C++ Module Support #26
Description
Summary
Add support for C++20 modules to improve compile times and provide a modern interface for users.
Motivation
C++20 modules offer several benefits over traditional header-based inclusion:
- Faster compile times - Modules are parsed once and cached, eliminating redundant parsing of headers across translation units
- Better encapsulation - Implementation details can be hidden without relying on naming conventions or separate detail headers
- No macro leakage - Macros defined in module implementation don't affect importers
- Explicit dependency declarations -
importstatements make dependencies clear and enforceable
As a coroutine-based I/O library, Corosio would particularly benefit from modules since:
- Coroutine code is heavily templated with significant instantiation costs
- I/O operations involve many header dependencies (system headers, Boost.Asio concepts, TLS)

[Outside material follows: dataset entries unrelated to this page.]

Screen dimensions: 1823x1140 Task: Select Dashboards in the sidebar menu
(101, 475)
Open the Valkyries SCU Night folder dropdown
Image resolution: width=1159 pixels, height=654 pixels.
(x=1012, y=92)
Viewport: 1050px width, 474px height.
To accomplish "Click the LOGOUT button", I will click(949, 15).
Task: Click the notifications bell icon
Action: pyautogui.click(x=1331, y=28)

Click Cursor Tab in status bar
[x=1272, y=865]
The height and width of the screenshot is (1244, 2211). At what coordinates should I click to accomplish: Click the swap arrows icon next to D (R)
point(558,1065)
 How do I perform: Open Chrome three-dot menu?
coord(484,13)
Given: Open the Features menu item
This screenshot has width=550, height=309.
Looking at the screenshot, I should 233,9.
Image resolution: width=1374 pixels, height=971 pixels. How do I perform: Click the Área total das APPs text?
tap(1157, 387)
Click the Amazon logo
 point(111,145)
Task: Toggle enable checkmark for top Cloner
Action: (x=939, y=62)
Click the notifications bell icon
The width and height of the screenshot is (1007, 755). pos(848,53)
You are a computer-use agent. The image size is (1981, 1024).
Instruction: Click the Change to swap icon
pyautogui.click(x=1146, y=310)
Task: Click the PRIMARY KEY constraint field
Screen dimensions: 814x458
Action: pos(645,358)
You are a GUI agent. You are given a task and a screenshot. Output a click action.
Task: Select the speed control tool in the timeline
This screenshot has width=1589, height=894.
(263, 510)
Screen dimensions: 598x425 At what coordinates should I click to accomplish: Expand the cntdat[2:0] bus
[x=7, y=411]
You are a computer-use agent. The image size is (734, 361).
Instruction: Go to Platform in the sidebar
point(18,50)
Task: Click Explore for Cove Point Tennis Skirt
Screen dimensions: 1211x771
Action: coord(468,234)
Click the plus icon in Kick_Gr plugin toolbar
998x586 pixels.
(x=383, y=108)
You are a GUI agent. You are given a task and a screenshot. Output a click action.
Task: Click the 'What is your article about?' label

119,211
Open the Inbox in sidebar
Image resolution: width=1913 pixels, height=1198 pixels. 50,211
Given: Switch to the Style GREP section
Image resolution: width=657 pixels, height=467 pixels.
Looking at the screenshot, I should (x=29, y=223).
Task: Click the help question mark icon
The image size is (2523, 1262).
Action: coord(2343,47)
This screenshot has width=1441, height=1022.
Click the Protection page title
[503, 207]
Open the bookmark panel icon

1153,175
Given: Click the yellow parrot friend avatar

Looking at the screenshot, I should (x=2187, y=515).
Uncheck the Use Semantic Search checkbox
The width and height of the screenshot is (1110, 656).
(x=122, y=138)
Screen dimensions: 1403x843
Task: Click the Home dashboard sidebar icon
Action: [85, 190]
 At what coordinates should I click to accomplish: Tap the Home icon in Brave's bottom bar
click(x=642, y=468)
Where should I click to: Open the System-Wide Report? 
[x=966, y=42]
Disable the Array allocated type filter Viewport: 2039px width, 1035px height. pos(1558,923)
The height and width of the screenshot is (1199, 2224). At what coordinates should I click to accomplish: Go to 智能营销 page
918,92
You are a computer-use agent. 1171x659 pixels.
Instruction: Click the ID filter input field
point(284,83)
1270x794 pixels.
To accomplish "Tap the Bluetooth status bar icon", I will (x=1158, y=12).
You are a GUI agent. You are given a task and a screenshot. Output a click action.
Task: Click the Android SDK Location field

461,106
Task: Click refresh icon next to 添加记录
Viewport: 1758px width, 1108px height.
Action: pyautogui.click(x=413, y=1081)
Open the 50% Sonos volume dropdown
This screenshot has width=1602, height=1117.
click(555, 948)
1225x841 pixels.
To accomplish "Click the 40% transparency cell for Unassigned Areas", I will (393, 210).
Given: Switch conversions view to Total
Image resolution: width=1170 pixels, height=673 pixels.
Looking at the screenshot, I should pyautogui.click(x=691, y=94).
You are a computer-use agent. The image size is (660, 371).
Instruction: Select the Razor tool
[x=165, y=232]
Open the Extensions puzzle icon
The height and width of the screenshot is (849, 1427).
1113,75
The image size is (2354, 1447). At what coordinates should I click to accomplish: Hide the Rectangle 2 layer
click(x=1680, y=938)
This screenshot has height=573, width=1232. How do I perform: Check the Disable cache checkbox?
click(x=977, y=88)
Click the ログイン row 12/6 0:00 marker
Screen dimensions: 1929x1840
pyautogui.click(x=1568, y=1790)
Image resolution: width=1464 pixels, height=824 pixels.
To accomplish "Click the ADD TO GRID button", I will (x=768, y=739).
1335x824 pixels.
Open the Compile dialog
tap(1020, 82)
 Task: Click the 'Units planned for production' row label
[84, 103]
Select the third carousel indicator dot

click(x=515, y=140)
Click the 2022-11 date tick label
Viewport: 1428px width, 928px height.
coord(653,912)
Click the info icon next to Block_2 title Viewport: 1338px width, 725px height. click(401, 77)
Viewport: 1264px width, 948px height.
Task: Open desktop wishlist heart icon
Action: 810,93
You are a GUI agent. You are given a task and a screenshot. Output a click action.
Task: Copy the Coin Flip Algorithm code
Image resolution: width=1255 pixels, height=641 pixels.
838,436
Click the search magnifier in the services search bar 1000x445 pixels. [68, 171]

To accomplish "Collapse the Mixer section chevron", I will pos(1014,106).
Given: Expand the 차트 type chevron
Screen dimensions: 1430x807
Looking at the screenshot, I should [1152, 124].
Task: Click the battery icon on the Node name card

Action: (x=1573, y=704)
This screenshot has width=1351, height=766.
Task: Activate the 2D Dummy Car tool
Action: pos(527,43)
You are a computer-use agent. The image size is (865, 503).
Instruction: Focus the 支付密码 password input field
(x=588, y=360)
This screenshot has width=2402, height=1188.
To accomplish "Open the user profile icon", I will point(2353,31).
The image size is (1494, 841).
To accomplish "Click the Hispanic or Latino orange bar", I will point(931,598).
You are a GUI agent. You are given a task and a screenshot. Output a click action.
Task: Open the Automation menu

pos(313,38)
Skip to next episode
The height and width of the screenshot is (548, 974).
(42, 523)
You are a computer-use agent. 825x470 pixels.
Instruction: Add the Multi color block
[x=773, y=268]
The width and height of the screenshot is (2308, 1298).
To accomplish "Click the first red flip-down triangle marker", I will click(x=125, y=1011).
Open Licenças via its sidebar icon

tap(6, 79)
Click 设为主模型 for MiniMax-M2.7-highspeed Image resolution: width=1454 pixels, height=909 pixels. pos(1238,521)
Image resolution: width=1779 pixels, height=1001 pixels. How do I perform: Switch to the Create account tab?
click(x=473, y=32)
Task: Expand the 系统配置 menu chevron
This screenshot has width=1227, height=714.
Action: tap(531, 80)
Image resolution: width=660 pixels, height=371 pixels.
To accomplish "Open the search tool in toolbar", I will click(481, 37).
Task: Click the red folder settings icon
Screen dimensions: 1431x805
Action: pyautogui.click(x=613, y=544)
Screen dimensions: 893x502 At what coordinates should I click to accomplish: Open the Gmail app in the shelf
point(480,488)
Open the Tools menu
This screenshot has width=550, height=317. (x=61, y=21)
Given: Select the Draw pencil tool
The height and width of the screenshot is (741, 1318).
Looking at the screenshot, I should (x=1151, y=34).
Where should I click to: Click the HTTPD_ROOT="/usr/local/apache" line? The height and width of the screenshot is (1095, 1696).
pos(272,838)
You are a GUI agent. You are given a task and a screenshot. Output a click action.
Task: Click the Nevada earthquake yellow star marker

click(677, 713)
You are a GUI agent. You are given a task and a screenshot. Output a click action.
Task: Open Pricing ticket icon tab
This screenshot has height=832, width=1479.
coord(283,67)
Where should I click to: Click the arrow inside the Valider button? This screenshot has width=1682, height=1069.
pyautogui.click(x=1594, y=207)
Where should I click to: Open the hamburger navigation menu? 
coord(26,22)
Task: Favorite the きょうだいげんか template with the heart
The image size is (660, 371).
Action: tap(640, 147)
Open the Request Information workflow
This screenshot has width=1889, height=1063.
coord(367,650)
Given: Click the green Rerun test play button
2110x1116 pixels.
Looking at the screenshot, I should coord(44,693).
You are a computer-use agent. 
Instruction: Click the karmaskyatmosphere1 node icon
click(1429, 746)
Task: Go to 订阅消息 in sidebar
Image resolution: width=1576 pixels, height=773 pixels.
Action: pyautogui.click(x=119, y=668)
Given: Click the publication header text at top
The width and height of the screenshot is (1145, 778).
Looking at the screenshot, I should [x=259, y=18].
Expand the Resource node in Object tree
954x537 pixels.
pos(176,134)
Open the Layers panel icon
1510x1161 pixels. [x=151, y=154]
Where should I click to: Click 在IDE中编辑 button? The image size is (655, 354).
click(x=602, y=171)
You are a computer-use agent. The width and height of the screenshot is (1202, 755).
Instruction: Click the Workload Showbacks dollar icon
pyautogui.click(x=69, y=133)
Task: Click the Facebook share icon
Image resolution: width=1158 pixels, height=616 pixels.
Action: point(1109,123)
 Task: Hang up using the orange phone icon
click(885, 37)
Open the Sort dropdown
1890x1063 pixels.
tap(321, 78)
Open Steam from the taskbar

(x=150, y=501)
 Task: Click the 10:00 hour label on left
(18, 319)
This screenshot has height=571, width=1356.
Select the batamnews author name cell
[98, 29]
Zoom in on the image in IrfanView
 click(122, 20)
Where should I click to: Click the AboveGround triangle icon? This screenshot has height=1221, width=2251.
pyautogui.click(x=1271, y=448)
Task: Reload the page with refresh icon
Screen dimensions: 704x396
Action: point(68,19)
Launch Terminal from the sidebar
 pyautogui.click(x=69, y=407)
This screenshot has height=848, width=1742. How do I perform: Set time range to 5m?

- Users typically include the entire library, amplifying redundant parsing
Proposed Approach
Phase 1: Primary Module Interface
Create a primary module interface that exports the public API:
// src/corosio.cppm
export module boost.corosio;
export import :io_context;
export import :socket;
export import :acceptor;
export import :resolver;
export import :read;
export import :write;
export import :tls;
// ...Phase 2: Module Partitions
Split into logical partitions for better organization:
boost.corosio - Primary module interface
boost.corosio:io_context - io_context and scheduler
boost.corosio:socket - Socket types
boost.corosio:acceptor - TCP acceptor
boost.corosio:resolver - DNS resolver
boost.corosio:read - Read operations
boost.corosio:write - Write operations
boost.corosio:tls - TLS stream (WolfSSL)
boost.corosio:buffers - Buffer types (any_bufref, consuming_buffers)
Phase 3: Dual Support
Maintain header support alongside modules for backwards compatibility:
// Users can choose:
import boost.corosio; // Module import
// or
#include <boost/corosio.hpp> // Traditional headerDependencies
Corosio depends on:
- Boost.Capy - Coroutine primitives (task, when_all, async_run)
- Boost.URL - URL parsing
- Boost.System - Error codes
Module support should be coordinated with these dependencies, particularly Capy which is also a candidate for modules.
Tasks
- Coordinate with Boost.Capy module support (see cppalliance/capy#XX)
- Investigate CMake module support (requires CMake 3.28+)
- Audit headers for macro usage that would need adjustment
- Determine minimum compiler versions (GCC 14+, Clang 16+, MSVC 19.34+)
- Create module interface units (.cppm files)
- Handle platform-specific I/O (io_uring, epoll, kqueue) in module partitions
- Add module build configuration to CMakeLists.txt
- Update CI to test module builds (VF: Don't fail CI for modules)
- Document module usage
- Ensure Boost compatibility guidelines are followed
Considerations
Compiler Support
| Compiler | Minimum Version | Notes |
|---|---|---|
| GCC | 14+ | Full module support |
| Clang | 16+ | Full module support |
| MSVC | 19.34+ | VS 2022 17.4+ |
Build System
CMake 3.28+ has native C++20 module support via CXX_MODULES target property. Earlier versions require workarounds.
Platform-Specific Code
Corosio has platform-specific I/O backends. Module partitions should be structured to handle:
- Linux: io_uring, epoll
- macOS/BSD: kqueue
- Windows: IOCP
Consider conditional module partitions or implementation modules for platform abstraction.
TLS Integration
The WolfSSL integration may require special handling since it wraps a C library. Ensure module boundaries don't break TLS functionality.
Boost Integration
Need to coordinate with Boost's broader modules strategy. Dependencies (Boost.System, Boost.URL) may not have module support yet, requiring careful handling at module boundaries.